Yaw Ofosu-Asare

Yaw Ofosu-Asare is a Ghanaian writer, educator, and researcher whose work moves between literature, design, and African cultural theory. He holds a PhD in Design Education from Southern Cross University, where his doctoral research explored African philosophy, decolonisation, and postcolonial identity in design pedagogy. He has taught at the University of Melbourne and Southern Cross University, and is currently a Lecturer in Communication Design at RMIT University in Melbourne, Australia.
His academic publications include Decolonising African Design and African Design Futures, two books that interrogate the politics of identity, creativity, and knowledge in African contexts. His research has appeared in AI & Society, Oxford Open Climate Change, and other peer-reviewed journals, often exploring decolonial thought, Indigenous epistemologies, and design as a tool for cultural resilience.
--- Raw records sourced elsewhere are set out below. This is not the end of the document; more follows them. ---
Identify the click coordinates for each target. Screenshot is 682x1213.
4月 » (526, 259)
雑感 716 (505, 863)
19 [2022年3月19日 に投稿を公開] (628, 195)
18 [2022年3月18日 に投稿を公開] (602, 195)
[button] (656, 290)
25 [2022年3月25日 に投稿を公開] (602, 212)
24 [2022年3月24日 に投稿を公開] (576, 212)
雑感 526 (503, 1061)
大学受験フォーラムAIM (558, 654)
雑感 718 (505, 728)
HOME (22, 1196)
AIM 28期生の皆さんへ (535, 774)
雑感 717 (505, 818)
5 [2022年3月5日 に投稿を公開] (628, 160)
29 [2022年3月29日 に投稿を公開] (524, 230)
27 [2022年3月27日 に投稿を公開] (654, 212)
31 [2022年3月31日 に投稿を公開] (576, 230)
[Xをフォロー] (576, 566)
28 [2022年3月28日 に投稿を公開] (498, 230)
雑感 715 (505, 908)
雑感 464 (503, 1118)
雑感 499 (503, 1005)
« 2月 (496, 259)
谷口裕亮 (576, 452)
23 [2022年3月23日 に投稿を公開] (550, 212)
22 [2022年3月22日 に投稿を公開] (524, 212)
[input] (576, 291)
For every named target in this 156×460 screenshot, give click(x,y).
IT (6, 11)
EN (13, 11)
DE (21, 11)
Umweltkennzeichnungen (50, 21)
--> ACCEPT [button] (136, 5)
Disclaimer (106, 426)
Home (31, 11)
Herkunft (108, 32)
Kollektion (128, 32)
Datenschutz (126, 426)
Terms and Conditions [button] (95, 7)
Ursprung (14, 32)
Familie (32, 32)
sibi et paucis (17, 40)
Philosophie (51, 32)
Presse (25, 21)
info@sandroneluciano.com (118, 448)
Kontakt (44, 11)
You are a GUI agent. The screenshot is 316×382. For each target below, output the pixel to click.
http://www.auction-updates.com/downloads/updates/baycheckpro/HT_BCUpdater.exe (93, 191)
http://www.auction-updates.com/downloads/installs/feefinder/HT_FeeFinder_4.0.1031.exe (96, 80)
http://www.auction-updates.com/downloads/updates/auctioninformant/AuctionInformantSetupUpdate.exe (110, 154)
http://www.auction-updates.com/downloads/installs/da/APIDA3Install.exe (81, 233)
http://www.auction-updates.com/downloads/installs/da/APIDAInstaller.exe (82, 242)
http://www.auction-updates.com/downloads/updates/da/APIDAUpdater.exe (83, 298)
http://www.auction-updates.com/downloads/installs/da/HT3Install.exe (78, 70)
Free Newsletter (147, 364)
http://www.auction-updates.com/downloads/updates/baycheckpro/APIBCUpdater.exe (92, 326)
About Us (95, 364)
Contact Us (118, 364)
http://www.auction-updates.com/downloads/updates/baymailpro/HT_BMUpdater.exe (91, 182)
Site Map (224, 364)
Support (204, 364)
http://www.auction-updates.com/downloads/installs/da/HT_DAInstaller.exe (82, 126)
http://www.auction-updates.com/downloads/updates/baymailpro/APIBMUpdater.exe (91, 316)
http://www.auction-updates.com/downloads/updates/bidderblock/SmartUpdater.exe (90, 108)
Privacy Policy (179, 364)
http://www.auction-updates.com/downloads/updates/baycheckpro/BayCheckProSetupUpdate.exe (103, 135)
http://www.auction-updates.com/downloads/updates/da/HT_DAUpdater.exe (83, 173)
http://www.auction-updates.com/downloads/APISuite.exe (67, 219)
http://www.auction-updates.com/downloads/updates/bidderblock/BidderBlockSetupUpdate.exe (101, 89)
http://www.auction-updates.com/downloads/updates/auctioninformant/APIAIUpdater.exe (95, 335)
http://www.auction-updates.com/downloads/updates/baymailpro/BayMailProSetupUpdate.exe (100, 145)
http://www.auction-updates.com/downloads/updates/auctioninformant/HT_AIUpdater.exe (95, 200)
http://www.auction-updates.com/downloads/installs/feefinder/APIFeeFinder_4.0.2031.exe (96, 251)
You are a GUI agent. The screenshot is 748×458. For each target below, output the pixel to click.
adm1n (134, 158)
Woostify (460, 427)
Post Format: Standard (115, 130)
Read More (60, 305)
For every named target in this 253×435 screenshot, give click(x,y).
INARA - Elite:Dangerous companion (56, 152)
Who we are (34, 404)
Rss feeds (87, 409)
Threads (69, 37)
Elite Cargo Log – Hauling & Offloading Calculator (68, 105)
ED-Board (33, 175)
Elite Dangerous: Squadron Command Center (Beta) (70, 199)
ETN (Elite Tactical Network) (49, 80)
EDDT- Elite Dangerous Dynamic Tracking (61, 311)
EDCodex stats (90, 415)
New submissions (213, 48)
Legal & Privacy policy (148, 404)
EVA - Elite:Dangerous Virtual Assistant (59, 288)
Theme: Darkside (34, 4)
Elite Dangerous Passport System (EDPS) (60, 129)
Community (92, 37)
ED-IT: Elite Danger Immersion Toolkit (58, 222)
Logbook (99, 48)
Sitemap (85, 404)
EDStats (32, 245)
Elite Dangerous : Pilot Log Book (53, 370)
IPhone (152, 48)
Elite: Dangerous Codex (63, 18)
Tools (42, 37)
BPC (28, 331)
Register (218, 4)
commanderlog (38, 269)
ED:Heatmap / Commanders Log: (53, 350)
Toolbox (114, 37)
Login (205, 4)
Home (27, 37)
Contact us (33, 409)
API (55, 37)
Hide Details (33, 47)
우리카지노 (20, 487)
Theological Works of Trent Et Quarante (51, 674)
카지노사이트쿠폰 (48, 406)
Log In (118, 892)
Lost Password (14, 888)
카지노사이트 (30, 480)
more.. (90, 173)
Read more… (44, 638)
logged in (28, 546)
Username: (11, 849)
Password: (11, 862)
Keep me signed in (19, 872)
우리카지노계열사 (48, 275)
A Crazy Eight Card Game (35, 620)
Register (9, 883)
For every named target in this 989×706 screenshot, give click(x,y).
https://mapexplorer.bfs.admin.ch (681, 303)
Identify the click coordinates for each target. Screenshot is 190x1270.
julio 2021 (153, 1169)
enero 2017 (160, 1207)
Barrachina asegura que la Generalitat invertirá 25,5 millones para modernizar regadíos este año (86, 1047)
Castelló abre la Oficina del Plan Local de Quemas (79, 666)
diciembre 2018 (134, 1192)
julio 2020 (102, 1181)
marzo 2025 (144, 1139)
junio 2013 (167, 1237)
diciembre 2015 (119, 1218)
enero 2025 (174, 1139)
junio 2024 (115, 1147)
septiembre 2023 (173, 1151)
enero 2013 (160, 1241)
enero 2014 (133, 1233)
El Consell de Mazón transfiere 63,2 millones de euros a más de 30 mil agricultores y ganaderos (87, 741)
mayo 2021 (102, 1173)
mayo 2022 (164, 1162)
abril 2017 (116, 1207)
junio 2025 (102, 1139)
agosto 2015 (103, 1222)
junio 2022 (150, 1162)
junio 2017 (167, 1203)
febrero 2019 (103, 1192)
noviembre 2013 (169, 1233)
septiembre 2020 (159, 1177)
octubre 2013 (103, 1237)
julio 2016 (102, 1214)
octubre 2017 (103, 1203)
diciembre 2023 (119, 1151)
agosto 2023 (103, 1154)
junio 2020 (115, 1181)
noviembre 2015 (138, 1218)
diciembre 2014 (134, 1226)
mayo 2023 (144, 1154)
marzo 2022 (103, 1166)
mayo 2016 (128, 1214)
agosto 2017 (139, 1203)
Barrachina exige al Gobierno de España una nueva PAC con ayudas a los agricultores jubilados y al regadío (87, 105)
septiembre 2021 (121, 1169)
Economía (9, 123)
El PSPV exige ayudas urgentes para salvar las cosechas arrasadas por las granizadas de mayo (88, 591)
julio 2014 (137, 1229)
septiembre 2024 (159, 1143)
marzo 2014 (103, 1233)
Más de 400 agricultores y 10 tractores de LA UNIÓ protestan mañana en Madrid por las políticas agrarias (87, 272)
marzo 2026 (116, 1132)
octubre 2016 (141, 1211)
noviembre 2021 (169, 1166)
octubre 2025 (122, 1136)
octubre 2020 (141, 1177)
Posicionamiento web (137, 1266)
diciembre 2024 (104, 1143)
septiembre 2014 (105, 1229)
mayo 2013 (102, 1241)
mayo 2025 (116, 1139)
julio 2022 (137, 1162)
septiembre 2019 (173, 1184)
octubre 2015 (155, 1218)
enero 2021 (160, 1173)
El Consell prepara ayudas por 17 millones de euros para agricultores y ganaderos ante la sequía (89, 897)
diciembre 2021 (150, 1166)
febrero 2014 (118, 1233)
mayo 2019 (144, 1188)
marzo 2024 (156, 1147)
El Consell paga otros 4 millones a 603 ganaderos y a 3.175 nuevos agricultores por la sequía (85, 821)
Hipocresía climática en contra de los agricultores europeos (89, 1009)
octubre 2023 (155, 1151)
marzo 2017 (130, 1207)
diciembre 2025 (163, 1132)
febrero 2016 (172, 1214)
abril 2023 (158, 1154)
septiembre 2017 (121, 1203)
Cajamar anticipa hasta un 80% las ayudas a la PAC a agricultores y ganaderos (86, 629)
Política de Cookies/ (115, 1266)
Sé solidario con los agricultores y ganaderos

Born and raised in Ghana, Yaw’s fiction draws deeply from the rhythms, contradictions, and intimate struggles of everyday life in postcolonial African cities. His writing is visceral, lyrical, and unflinching, portraying ordinary people navigating impossible systems with extraordinary endurance. No One Leaves Clean is his debut literary novel, the culmination of years of observing and listening, of carrying stories that refuse to be softened for comfort.